The relative RMS measuring error for both types of radiometers was about 0.5%. To provide a backup capability, one wide-angle and one narrow-angle radiometer were held in reserve and could have been activated on command from the ground. The orientation of the Kosmos 144 satellite insured that the primary optical axes of the radiometers were oriented vertically downward toward the survey of the Earth's surface by both radiometers was carried out by the motion of the satellite relative to the Earth. In addition, the narrow-angle radiometer scanned 66° to either side of nadir in a plane normal to the orbital plane by rocking the scanning mirror about the optical axis. The radiometers covered a strip about 2500 km wide on the Earth's surface and had a ground resolution of 50 km at nadir.

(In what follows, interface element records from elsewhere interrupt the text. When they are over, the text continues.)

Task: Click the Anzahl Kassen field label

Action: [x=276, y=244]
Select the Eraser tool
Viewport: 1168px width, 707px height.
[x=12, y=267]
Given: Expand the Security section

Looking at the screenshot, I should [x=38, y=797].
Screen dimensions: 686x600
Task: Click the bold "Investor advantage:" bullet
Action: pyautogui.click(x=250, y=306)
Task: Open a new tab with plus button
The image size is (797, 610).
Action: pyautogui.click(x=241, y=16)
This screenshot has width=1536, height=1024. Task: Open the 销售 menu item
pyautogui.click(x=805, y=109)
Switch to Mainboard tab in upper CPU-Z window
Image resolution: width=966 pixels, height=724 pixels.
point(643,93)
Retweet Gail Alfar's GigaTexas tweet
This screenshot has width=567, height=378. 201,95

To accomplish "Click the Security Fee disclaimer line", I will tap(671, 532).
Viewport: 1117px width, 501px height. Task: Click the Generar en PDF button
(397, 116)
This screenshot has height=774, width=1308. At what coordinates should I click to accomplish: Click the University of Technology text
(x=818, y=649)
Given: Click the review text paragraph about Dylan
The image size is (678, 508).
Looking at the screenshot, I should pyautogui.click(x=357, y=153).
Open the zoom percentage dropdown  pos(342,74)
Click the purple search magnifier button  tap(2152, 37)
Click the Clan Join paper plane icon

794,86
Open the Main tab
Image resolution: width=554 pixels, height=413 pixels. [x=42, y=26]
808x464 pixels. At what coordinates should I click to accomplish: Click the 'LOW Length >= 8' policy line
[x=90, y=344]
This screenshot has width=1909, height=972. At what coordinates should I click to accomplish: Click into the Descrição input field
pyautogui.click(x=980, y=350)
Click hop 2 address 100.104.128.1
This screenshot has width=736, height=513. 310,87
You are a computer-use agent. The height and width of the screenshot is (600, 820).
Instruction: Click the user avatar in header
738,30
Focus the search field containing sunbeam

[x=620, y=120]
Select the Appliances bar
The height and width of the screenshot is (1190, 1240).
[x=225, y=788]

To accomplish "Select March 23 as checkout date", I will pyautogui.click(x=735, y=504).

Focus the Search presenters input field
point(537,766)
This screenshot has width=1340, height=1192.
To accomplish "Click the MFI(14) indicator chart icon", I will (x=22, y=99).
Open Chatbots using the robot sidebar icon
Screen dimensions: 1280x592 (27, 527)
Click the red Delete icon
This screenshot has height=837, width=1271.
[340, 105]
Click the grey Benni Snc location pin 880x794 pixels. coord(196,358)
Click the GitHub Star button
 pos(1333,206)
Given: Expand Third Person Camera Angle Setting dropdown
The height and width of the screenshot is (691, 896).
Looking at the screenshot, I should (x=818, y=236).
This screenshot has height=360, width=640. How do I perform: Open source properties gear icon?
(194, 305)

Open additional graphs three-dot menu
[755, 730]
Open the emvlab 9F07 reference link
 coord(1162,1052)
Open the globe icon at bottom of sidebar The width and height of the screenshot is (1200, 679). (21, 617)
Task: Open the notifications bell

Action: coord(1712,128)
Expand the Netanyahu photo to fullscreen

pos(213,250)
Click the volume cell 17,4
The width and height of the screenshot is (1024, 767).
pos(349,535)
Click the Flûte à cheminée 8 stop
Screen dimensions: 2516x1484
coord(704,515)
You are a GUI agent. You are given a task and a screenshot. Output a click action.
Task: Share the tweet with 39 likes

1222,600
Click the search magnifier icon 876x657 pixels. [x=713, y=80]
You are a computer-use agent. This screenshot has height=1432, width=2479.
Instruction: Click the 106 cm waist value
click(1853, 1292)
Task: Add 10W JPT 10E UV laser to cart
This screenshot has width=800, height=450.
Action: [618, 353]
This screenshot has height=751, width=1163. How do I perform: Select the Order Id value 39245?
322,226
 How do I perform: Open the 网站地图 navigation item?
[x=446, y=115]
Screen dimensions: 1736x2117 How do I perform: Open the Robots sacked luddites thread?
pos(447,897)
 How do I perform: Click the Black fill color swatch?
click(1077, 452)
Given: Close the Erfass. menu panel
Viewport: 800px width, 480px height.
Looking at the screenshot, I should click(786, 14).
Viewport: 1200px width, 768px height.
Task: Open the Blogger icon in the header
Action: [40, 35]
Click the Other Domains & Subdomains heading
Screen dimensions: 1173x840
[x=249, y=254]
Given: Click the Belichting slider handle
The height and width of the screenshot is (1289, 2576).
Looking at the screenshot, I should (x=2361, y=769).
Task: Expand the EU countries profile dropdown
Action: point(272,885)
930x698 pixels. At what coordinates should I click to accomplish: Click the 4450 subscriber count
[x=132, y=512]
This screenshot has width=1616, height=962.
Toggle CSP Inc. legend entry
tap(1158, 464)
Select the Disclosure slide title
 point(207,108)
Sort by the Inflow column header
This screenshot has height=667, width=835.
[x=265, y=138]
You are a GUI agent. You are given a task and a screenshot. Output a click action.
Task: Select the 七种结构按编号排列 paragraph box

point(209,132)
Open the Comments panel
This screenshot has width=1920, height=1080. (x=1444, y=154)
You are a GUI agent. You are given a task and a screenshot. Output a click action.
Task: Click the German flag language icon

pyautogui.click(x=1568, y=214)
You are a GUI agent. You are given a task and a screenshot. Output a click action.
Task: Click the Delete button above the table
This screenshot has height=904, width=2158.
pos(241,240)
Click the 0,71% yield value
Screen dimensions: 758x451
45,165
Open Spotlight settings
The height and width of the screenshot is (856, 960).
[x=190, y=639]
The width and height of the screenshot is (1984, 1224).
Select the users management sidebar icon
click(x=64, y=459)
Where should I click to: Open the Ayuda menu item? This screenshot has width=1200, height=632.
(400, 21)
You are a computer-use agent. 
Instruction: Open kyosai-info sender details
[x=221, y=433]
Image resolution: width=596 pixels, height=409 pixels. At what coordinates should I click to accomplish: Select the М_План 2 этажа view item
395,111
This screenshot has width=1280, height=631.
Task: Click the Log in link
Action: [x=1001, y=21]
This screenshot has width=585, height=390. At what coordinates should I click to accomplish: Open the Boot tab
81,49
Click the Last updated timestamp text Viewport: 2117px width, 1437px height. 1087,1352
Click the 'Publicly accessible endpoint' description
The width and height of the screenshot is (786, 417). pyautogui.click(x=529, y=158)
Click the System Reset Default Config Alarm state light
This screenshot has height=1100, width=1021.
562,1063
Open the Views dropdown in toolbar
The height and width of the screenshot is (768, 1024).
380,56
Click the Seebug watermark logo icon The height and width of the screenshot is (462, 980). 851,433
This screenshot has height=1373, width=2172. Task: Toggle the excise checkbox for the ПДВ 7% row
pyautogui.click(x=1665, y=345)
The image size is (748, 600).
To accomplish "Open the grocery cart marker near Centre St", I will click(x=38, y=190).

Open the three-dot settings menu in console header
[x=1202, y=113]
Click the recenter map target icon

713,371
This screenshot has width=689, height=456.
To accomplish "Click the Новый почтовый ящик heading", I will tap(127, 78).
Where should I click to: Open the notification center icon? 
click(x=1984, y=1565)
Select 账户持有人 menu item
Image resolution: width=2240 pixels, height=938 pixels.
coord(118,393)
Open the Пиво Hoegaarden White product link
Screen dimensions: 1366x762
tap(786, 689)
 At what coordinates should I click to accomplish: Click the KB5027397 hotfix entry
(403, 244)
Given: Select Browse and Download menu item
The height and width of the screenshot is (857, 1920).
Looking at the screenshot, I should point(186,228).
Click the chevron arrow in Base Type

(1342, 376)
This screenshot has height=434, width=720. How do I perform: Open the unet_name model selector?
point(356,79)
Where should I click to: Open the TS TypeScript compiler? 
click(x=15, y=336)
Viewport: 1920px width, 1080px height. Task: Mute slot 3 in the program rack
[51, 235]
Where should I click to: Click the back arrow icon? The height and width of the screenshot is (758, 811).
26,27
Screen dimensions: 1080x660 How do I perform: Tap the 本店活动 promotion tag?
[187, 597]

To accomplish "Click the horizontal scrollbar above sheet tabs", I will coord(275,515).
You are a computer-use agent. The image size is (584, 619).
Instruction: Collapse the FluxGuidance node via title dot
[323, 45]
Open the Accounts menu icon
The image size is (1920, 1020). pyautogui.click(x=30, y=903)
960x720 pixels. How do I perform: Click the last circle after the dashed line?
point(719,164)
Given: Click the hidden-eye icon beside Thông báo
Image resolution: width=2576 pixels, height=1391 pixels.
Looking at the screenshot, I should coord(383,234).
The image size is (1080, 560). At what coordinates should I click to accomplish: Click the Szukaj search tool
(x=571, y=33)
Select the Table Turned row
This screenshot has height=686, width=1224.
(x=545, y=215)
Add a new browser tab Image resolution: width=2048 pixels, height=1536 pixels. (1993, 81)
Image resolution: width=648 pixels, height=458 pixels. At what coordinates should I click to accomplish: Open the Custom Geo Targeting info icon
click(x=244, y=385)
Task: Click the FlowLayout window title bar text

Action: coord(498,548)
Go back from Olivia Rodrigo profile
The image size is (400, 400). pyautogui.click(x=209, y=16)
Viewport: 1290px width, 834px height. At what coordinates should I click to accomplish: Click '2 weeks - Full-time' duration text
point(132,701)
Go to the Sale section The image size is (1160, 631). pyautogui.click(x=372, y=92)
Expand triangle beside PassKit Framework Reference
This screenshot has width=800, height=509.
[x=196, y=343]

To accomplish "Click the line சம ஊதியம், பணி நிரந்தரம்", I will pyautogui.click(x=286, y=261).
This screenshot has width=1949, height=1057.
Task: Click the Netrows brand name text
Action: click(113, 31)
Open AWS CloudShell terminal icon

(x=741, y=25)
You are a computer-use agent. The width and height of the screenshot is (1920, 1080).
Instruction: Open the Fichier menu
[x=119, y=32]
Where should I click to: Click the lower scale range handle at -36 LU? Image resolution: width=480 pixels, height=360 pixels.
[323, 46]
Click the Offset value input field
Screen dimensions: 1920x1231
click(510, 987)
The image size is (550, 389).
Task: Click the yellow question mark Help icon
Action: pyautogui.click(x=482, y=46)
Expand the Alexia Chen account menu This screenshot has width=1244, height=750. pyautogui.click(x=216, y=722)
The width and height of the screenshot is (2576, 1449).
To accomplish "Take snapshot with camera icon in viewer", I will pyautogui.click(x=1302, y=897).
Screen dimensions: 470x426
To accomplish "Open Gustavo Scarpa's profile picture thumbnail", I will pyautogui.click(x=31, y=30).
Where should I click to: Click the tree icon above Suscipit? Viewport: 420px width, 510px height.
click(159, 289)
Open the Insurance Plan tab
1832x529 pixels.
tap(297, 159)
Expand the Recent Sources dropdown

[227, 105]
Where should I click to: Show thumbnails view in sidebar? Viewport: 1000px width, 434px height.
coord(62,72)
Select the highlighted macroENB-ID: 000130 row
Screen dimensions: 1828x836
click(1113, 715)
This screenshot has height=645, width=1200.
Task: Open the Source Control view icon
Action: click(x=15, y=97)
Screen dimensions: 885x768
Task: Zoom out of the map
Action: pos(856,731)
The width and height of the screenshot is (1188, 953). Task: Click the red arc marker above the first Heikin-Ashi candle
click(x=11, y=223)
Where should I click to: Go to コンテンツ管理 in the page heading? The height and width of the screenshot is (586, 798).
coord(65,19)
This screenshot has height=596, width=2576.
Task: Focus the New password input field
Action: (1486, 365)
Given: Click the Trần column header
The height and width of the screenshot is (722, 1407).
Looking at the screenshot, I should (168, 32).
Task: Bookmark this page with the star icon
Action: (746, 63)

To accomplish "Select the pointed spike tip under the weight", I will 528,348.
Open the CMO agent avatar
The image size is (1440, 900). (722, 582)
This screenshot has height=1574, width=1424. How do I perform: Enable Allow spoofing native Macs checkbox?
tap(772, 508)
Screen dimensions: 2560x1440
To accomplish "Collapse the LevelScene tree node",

The data were reduced at the ground stations and were transmitted in binary form to the Hydrometeorological Center in Moscow, where they were recorded in digital form on magnetic tape and were used to produce various analysis products such an Earth-atmosphere albedo charts and radiation temperature maps. The data were archived at the Hydrometeorological Center. Some of these charts were transmitted in graphical form to various foreign meteorological centers, including the National Environmental Satellite Service (NESS), Suitland, Maryland. These actinometric charts were received at NESS via the "cold line" facsimile link with Moscow from early March 1967 to late October 1967 and late February 1968 to mid-March 1968, when, it is believed that experiment operations terminated. The charts were microfilmed and archived at the National Climatic Center (NCC), Asheville, North Carolina.

==Mission==
Kosmos 144 was launched using a Vostok-2M (8A92M) s/n N15000-55 carrier rocket, which flew from Site 41/1 at Plesetsk. The launch occurred at 14:34:59 GMT on 28 February 1967 and was successful. Kosmos 144 was operated in a low Earth orbit, at an epoch of 28 February 1967, it had a perigee of 574 km, an apogee of 644 km, an inclination of 81.25° and an orbital period of 96.88 minutes. Kosmos 144 ceased its operations in March 1968.

When two of the Kosmos "Meteor" system satellites were in operation at the same time in near-polar orbits and with suitable differences in the longitudes of the ascending nodes, data could be received from one-half the Earth's surface in a 24-hr period.